Joseph and Imhotep[edit]

Under Biblical Criticism, removed the clause saying "There are no Egyptian historical texts that ... the story of Joseph, but...".

Added two sentences under Biblical Criticism drawing attention to ideas posed in an article by Aaron Kolom entitled "Is Biblical Joseph the Imhotep of Egypt (Famine-Savior)? (Extra-Biblical Proof!)". The suggestion that Joseph's story became the story of the Egyptian official Imhotep merits distribution, based on some similarities between the Biblical story and the story of the Famine Stele. Comments welcome! mr.svensson@gmail.com October 25, 2010 —Preceding unsigned comment added by 63.146.67.200 (talk) 22:55, 25 October 2010 (UTC)

What you added is unsourced - Kolom is/was a rocket scientist, Moeller may claim to be (or others may have made the claims) an archaeologist, Egyptologist, etc but I see no evidence for that. Where's your source for 'archaeologists'? Dougweller (talk) 06:32, 26 October 2010 (UTC)

You're right. I have removed the professional title "archaeologists" from the article. One writer who makes this claim is Emmet John Sweeney (see reference added 11/2/2010). His claim, of course, contradicts accepted Egyptian chronology. So it's no surprise that his basic hypothesis is a complete overhaul of accepted Egyptian chronology. (He begins with an investigation into how that chronology came to be, and ascribes it to a 3rd century Christian apologist named Eusebius of Caesarea.) It may also be no surprise, given the contentious nature of his claim, that he hasn't attained a doctorate! Elliot Svensson, mr.svensson@gmail.com, 11/2/2010.

Sweeney has a Masters in early modern history. He has no qualifications in archaeology or in Egyptology, etc. Dougweller (talk) 06:49, 3 November 2010 (UTC)

This is correct. So Sweeney's claim can only serve as a suggestion, similar to the suggestion that Chancellor Bay/Irsu is Joseph's Egyptian counterpart. —Preceding unsigned comment added by 99.187.237.238 (talk) 18:26, 3 November 2010 (UTC)
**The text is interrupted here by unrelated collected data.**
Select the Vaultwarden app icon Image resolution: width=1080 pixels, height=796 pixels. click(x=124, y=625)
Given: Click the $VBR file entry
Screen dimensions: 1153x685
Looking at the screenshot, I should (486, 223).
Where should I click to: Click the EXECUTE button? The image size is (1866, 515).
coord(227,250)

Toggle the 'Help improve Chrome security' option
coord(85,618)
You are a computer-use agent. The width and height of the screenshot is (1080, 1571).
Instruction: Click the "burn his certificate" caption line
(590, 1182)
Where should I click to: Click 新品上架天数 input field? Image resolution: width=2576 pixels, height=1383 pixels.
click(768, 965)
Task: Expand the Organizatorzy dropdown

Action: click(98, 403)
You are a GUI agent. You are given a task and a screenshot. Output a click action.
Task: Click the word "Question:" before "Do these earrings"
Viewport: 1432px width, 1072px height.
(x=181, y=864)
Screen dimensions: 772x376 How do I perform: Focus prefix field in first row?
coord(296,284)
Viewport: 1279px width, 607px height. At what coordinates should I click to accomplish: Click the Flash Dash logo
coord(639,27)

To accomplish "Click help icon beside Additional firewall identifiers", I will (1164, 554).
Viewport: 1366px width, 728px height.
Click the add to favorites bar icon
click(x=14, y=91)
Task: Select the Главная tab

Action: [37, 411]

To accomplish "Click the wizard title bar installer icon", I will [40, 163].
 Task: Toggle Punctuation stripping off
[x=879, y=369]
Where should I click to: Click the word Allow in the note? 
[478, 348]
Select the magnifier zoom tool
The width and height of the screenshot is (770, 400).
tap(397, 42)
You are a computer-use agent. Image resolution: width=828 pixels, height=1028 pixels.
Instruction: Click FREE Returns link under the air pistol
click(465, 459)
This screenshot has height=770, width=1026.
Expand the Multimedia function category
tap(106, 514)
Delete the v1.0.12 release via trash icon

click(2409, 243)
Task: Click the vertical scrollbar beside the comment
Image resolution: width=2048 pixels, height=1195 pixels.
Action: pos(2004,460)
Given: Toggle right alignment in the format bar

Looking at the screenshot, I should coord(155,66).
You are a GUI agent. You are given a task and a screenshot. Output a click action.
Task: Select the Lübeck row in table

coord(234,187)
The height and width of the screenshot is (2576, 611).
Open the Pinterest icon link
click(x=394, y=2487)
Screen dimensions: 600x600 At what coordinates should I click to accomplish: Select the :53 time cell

See my change to the article on Chancellor Bay/Irsu. His identity should not be linked to Joseph without a reliable source. Elliot Svensson mr.svensson@gmail.com 11/9/2010 —Preceding unsigned comment added by 63.146.67.200 (talk) 20:43, 9 November 2010 (UTC)

Arabic name[edit]

Why does it say the writing of Joseph in Arabic? It does not have anything to do with Joseph except later in history, and if it says Joseph in Arabic on the wiki page, it should do so in Latin and Greek as well. — Preceding unsigned comment added by 69.176.140.34 (talk) 21:38, 15 December 2011 (UTC)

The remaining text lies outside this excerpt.